**EXERCISE OBJECTIVE:**
Each line below with the word "chevron" needs to be copied.

**DATA TO EXAMINE:**
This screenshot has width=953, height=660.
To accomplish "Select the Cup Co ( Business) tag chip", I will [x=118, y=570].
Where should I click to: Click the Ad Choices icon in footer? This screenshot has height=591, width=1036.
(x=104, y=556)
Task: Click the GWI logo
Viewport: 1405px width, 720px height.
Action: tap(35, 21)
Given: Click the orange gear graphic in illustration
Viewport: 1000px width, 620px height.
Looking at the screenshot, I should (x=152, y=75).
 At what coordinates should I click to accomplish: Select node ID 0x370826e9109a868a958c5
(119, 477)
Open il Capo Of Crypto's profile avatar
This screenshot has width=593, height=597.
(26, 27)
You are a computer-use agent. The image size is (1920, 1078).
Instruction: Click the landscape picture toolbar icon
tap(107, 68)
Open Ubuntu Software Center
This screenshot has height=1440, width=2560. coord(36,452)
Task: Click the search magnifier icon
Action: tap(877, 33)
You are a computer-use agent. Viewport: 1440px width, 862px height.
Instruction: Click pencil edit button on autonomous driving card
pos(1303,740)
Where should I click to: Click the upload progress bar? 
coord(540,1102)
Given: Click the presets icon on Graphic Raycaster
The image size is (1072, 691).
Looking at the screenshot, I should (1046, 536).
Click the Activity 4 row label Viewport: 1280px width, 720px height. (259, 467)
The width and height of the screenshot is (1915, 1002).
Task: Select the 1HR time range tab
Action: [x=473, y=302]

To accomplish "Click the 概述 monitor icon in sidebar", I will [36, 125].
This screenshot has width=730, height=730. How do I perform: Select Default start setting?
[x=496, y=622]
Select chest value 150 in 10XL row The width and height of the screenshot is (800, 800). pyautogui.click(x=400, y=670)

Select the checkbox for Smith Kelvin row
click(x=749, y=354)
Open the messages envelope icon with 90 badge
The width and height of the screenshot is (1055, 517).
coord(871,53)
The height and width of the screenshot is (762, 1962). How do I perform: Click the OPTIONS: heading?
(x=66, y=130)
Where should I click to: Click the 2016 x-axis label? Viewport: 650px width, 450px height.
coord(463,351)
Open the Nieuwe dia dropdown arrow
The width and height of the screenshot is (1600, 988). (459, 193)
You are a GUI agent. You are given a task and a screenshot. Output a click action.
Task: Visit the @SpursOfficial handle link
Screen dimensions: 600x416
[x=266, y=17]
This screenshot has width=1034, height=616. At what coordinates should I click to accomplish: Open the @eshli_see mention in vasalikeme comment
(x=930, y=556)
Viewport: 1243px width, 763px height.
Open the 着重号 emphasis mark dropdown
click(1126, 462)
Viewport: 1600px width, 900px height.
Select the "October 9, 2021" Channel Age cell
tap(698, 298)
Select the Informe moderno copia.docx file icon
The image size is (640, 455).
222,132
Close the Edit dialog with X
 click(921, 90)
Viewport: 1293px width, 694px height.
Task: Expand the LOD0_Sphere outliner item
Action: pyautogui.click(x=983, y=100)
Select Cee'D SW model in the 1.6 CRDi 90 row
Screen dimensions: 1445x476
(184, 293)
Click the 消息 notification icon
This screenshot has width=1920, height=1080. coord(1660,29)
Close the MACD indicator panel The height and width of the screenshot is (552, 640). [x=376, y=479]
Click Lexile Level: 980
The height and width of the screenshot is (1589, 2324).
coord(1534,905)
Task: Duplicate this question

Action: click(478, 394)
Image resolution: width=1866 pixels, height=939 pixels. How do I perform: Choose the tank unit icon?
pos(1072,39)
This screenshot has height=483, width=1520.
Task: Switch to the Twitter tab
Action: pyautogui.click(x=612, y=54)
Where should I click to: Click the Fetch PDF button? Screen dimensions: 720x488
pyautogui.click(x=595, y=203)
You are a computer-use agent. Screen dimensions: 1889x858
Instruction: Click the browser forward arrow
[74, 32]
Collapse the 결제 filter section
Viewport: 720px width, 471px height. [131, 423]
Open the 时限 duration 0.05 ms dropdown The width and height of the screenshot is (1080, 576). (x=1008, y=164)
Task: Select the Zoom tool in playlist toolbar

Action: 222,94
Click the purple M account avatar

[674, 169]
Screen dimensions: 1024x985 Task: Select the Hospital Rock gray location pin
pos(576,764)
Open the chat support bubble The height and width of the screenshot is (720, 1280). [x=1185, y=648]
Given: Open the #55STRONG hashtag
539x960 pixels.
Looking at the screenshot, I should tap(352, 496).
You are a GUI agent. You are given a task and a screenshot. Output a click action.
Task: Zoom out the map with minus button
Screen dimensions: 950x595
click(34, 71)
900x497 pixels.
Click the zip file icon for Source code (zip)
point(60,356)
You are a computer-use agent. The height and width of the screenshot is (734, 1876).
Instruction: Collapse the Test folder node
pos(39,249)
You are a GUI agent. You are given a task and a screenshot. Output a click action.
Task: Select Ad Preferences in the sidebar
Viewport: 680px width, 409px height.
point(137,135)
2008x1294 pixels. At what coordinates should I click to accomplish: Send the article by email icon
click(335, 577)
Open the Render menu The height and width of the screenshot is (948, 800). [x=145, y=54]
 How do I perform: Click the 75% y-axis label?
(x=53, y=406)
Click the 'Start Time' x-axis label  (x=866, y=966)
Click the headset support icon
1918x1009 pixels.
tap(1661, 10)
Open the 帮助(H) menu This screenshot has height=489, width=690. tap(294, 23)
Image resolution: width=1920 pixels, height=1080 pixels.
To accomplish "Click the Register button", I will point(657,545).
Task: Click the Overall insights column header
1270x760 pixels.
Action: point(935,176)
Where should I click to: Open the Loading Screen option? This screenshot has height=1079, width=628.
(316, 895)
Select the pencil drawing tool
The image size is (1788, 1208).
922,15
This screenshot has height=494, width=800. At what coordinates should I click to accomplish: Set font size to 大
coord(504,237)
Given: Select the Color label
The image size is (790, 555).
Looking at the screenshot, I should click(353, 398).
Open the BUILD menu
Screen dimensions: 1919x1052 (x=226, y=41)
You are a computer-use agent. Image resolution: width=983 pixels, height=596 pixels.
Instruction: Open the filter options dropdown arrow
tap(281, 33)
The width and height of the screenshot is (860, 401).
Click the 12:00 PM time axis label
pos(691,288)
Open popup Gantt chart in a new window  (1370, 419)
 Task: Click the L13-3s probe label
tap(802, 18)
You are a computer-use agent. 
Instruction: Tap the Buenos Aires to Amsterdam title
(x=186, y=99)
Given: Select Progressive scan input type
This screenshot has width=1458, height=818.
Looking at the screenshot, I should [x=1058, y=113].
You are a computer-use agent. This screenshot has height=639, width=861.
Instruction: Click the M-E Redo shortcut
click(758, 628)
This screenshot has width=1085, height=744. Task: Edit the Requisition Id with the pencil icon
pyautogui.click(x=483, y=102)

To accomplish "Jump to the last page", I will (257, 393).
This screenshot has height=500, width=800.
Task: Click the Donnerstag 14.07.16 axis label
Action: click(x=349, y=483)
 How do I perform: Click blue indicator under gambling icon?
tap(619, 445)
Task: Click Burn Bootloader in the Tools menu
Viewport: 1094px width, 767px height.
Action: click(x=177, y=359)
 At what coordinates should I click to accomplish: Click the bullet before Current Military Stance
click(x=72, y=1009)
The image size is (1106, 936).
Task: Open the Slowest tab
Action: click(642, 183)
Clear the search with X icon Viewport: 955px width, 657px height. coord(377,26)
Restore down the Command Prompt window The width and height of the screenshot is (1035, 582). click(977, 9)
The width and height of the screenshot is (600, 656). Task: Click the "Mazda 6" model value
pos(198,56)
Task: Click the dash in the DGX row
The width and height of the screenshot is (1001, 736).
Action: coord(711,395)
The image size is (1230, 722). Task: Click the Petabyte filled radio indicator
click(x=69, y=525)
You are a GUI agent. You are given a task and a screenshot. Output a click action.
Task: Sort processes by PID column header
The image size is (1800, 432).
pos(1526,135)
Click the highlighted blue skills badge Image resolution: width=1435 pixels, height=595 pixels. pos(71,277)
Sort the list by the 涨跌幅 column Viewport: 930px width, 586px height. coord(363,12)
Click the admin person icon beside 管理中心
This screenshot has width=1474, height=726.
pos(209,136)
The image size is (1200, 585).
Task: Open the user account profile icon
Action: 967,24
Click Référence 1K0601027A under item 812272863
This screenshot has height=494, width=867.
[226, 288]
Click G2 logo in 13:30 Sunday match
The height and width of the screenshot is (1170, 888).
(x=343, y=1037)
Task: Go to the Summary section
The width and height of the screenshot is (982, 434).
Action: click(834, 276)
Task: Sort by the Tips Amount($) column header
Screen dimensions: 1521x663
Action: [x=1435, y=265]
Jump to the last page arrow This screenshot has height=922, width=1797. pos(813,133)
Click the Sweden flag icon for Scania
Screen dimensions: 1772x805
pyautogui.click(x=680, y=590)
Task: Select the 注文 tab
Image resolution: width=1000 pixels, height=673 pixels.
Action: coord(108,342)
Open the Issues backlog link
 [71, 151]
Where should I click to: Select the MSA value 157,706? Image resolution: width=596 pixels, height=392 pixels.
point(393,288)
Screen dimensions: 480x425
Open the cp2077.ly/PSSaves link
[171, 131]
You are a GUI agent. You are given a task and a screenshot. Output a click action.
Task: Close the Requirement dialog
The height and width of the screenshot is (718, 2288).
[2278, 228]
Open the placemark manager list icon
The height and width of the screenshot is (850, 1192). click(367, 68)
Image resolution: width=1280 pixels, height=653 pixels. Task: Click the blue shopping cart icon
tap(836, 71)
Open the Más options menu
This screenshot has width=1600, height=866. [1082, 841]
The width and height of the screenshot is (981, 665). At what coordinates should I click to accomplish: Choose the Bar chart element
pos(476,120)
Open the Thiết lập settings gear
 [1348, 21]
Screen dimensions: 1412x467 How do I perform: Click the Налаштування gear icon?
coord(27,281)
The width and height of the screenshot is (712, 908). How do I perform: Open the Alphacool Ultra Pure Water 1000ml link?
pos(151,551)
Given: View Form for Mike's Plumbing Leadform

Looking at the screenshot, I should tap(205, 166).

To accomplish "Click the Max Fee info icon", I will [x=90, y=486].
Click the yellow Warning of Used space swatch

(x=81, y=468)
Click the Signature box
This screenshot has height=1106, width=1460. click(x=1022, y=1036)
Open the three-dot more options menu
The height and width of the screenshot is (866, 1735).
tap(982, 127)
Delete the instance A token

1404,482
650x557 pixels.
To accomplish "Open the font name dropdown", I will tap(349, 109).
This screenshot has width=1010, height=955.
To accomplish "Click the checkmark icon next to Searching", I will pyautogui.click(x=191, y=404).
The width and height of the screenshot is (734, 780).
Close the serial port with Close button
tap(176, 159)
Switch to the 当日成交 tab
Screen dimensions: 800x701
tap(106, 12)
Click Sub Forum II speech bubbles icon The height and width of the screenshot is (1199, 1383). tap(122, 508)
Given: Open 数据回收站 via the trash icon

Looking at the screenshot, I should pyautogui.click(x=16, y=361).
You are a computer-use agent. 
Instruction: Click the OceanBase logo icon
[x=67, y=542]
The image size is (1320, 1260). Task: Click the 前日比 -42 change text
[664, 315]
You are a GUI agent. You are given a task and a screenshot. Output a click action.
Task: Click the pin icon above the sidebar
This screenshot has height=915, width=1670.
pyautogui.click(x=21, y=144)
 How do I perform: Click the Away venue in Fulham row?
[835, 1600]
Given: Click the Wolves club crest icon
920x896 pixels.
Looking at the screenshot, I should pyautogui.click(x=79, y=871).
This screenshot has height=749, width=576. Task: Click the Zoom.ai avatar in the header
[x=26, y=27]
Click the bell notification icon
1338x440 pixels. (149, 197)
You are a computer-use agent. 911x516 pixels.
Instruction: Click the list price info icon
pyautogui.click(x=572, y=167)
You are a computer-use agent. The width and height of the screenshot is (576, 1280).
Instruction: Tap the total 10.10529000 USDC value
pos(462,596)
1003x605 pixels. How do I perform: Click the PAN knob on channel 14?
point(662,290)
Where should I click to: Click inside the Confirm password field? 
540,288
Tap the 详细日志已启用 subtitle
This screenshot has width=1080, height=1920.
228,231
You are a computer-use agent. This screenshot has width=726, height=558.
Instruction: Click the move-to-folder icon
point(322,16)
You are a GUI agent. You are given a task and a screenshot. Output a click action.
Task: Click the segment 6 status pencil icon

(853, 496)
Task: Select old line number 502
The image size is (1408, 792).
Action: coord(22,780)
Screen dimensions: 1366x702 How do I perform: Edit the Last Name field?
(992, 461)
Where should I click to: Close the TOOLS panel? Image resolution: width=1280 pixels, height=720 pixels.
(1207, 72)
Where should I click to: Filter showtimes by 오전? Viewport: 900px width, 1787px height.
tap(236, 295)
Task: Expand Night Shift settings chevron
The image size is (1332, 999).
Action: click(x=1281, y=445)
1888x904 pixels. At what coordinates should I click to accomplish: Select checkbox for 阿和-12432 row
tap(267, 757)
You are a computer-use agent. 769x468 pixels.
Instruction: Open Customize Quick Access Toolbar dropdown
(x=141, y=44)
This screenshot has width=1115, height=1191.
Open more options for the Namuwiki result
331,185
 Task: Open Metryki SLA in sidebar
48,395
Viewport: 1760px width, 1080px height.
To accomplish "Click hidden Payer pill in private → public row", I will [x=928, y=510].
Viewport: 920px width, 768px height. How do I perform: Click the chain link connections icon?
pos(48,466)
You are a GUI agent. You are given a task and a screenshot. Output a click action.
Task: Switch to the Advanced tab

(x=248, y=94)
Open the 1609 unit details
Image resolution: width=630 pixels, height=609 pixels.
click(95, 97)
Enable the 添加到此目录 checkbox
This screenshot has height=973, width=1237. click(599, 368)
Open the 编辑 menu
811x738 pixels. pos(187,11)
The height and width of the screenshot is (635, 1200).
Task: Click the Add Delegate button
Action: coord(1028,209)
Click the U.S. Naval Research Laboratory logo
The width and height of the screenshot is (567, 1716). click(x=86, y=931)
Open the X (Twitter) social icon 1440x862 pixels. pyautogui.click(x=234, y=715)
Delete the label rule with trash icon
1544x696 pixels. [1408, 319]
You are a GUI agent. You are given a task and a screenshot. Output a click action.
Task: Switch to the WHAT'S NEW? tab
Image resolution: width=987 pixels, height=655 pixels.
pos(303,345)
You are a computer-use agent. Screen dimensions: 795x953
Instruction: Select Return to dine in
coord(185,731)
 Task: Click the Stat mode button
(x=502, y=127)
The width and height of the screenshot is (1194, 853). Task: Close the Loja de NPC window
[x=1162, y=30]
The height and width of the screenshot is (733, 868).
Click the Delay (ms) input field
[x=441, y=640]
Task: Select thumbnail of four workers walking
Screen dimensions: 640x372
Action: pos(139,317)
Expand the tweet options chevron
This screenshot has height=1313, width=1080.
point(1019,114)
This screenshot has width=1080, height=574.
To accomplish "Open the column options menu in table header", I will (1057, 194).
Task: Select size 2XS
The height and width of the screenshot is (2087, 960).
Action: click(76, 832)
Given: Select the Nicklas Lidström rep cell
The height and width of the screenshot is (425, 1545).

**EXERCISE RESULT:**
Task: Expand Night Shift settings chevron
Expand the tweet options chevron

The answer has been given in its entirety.